* Exercise directions *
Revise the items below so that every occurrence of "GUI agent" becomes "interface agent", with all other text left unchanged.

━━ Records

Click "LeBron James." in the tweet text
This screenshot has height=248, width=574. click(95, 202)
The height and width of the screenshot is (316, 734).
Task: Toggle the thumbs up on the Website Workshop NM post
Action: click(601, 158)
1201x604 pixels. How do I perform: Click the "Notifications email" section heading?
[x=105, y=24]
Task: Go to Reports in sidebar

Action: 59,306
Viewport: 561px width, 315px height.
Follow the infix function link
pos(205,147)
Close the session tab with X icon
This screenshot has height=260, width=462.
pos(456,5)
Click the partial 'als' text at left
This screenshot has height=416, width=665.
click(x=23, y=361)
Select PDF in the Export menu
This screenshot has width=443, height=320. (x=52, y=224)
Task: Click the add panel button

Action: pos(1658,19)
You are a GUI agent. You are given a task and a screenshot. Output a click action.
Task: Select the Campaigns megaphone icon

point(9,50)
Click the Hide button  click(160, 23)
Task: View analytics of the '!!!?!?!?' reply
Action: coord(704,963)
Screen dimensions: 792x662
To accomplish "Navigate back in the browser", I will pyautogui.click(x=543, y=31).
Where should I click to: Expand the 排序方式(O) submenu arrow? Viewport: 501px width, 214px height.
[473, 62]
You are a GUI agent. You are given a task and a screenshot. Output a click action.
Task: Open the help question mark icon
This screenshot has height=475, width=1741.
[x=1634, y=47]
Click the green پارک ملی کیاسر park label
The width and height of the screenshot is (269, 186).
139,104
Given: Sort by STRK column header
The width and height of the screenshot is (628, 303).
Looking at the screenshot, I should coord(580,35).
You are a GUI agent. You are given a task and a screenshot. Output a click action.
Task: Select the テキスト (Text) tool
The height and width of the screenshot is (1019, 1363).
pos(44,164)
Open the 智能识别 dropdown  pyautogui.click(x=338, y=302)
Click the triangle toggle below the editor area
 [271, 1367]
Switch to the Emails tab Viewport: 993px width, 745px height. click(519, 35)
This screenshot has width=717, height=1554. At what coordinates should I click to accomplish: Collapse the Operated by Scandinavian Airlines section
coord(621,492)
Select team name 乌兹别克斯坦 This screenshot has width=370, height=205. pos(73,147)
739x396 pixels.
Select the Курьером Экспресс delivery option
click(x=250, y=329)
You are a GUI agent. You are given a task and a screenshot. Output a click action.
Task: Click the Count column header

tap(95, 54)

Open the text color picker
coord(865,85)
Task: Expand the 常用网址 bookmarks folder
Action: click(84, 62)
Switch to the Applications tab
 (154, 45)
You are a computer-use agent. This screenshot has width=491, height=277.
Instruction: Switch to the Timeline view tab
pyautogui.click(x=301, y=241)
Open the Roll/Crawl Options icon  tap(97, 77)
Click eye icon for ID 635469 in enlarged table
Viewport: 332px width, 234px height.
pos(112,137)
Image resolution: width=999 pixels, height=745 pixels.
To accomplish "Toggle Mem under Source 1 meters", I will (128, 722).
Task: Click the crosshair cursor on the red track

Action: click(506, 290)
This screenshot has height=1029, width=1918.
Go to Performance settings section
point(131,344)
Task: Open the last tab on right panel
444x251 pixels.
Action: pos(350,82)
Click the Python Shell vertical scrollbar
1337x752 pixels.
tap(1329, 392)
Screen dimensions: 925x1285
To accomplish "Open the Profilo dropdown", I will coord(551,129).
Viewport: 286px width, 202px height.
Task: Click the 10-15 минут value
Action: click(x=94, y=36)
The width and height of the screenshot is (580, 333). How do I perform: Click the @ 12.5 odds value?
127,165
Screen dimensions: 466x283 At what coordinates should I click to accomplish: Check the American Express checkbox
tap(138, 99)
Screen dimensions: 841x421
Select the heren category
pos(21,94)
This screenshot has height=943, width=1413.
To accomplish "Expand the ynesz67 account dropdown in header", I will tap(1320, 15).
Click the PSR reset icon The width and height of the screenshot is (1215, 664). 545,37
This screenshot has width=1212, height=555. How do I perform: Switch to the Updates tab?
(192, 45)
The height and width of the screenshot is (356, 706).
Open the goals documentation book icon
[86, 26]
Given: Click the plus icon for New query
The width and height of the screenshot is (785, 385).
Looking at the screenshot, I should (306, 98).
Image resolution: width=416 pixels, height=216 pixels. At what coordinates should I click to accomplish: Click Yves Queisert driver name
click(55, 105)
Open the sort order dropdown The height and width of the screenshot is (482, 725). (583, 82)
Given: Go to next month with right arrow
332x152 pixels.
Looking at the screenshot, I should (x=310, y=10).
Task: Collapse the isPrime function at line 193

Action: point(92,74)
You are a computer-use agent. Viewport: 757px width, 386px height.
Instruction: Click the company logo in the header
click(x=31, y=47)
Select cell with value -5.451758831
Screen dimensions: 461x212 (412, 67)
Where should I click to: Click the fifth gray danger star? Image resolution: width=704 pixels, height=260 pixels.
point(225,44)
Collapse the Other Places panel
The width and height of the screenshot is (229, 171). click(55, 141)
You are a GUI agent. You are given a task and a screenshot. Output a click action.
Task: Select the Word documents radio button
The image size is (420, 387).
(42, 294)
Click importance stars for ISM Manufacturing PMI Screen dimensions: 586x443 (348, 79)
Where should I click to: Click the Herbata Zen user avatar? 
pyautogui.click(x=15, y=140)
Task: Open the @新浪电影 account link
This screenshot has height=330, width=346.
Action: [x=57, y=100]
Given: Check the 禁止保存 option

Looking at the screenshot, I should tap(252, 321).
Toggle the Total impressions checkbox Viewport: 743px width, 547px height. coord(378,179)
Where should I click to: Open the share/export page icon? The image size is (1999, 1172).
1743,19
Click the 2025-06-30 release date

━━━━

* Response to this task *
Click "LeBron James." in the tweet text
This screenshot has height=248, width=574. click(95, 202)
The height and width of the screenshot is (316, 734).
Task: Toggle the thumbs up on the Website Workshop NM post
Action: click(601, 158)
1201x604 pixels. How do I perform: Click the "Notifications email" section heading?
[x=105, y=24]
Task: Go to Reports in sidebar

Action: 59,306
Viewport: 561px width, 315px height.
Follow the infix function link
pos(205,147)
Close the session tab with X icon
This screenshot has height=260, width=462.
pos(456,5)
Click the partial 'als' text at left
This screenshot has height=416, width=665.
click(x=23, y=361)
Select PDF in the Export menu
This screenshot has width=443, height=320. (x=52, y=224)
Task: Click the add panel button

Action: pos(1658,19)
You are a interface agent. You are given a task and a screenshot. Output a click action.
Task: Select the Campaigns megaphone icon

point(9,50)
Click the Hide button  click(160, 23)
Task: View analytics of the '!!!?!?!?' reply
Action: coord(704,963)
Screen dimensions: 792x662
To accomplish "Navigate back in the browser", I will pyautogui.click(x=543, y=31).
Where should I click to: Expand the 排序方式(O) submenu arrow? Viewport: 501px width, 214px height.
[473, 62]
You are a interface agent. You are given a task and a screenshot. Output a click action.
Task: Open the help question mark icon
This screenshot has height=475, width=1741.
[x=1634, y=47]
Click the green پارک ملی کیاسر park label
The width and height of the screenshot is (269, 186).
139,104
Given: Sort by STRK column header
The width and height of the screenshot is (628, 303).
Looking at the screenshot, I should coord(580,35).
You are a interface agent. You are given a task and a screenshot. Output a click action.
Task: Select the テキスト (Text) tool
The height and width of the screenshot is (1019, 1363).
pos(44,164)
Open the 智能识别 dropdown  pyautogui.click(x=338, y=302)
Click the triangle toggle below the editor area
 [271, 1367]
Switch to the Emails tab Viewport: 993px width, 745px height. click(519, 35)
This screenshot has width=717, height=1554. At what coordinates should I click to accomplish: Collapse the Operated by Scandinavian Airlines section
coord(621,492)
Select team name 乌兹别克斯坦 This screenshot has width=370, height=205. pos(73,147)
739x396 pixels.
Select the Курьером Экспресс delivery option
click(x=250, y=329)
You are a interface agent. You are given a task and a screenshot. Output a click action.
Task: Click the Count column header

tap(95, 54)

Open the text color picker
coord(865,85)
Task: Expand the 常用网址 bookmarks folder
Action: click(84, 62)
Switch to the Applications tab
 (154, 45)
You are a computer-use agent. This screenshot has width=491, height=277.
Instruction: Switch to the Timeline view tab
pyautogui.click(x=301, y=241)
Open the Roll/Crawl Options icon  tap(97, 77)
Click eye icon for ID 635469 in enlarged table
Viewport: 332px width, 234px height.
pos(112,137)
Image resolution: width=999 pixels, height=745 pixels.
To accomplish "Toggle Mem under Source 1 meters", I will (128, 722).
Task: Click the crosshair cursor on the red track

Action: click(506, 290)
This screenshot has height=1029, width=1918.
Go to Performance settings section
point(131,344)
Task: Open the last tab on right panel
444x251 pixels.
Action: pos(350,82)
Click the Python Shell vertical scrollbar
1337x752 pixels.
tap(1329, 392)
Screen dimensions: 925x1285
To accomplish "Open the Profilo dropdown", I will coord(551,129).
Viewport: 286px width, 202px height.
Task: Click the 10-15 минут value
Action: click(x=94, y=36)
The width and height of the screenshot is (580, 333). How do I perform: Click the @ 12.5 odds value?
127,165
Screen dimensions: 466x283 At what coordinates should I click to accomplish: Check the American Express checkbox
tap(138, 99)
Screen dimensions: 841x421
Select the heren category
pos(21,94)
This screenshot has height=943, width=1413.
To accomplish "Expand the ynesz67 account dropdown in header", I will tap(1320, 15).
Click the PSR reset icon The width and height of the screenshot is (1215, 664). 545,37
This screenshot has width=1212, height=555. How do I perform: Switch to the Updates tab?
(192, 45)
The height and width of the screenshot is (356, 706).
Open the goals documentation book icon
[86, 26]
Given: Click the plus icon for New query
The width and height of the screenshot is (785, 385).
Looking at the screenshot, I should (306, 98).
Image resolution: width=416 pixels, height=216 pixels. At what coordinates should I click to accomplish: Click Yves Queisert driver name
click(55, 105)
Open the sort order dropdown The height and width of the screenshot is (482, 725). (583, 82)
Given: Go to next month with right arrow
332x152 pixels.
Looking at the screenshot, I should (x=310, y=10).
Task: Collapse the isPrime function at line 193

Action: point(92,74)
You are a computer-use agent. Viewport: 757px width, 386px height.
Instruction: Click the company logo in the header
click(x=31, y=47)
Select cell with value -5.451758831
Screen dimensions: 461x212 (412, 67)
Where should I click to: Click the fifth gray danger star? Image resolution: width=704 pixels, height=260 pixels.
point(225,44)
Collapse the Other Places panel
The width and height of the screenshot is (229, 171). click(55, 141)
You are a interface agent. You are given a task and a screenshot. Output a click action.
Task: Select the Word documents radio button
The image size is (420, 387).
(42, 294)
Click importance stars for ISM Manufacturing PMI Screen dimensions: 586x443 (348, 79)
Where should I click to: Click the Herbata Zen user avatar? 
pyautogui.click(x=15, y=140)
Task: Open the @新浪电影 account link
This screenshot has height=330, width=346.
Action: [x=57, y=100]
Given: Check the 禁止保存 option

Looking at the screenshot, I should tap(252, 321).
Toggle the Total impressions checkbox Viewport: 743px width, 547px height. coord(378,179)
Where should I click to: Open the share/export page icon? The image size is (1999, 1172).
1743,19
Click the 2025-06-30 release date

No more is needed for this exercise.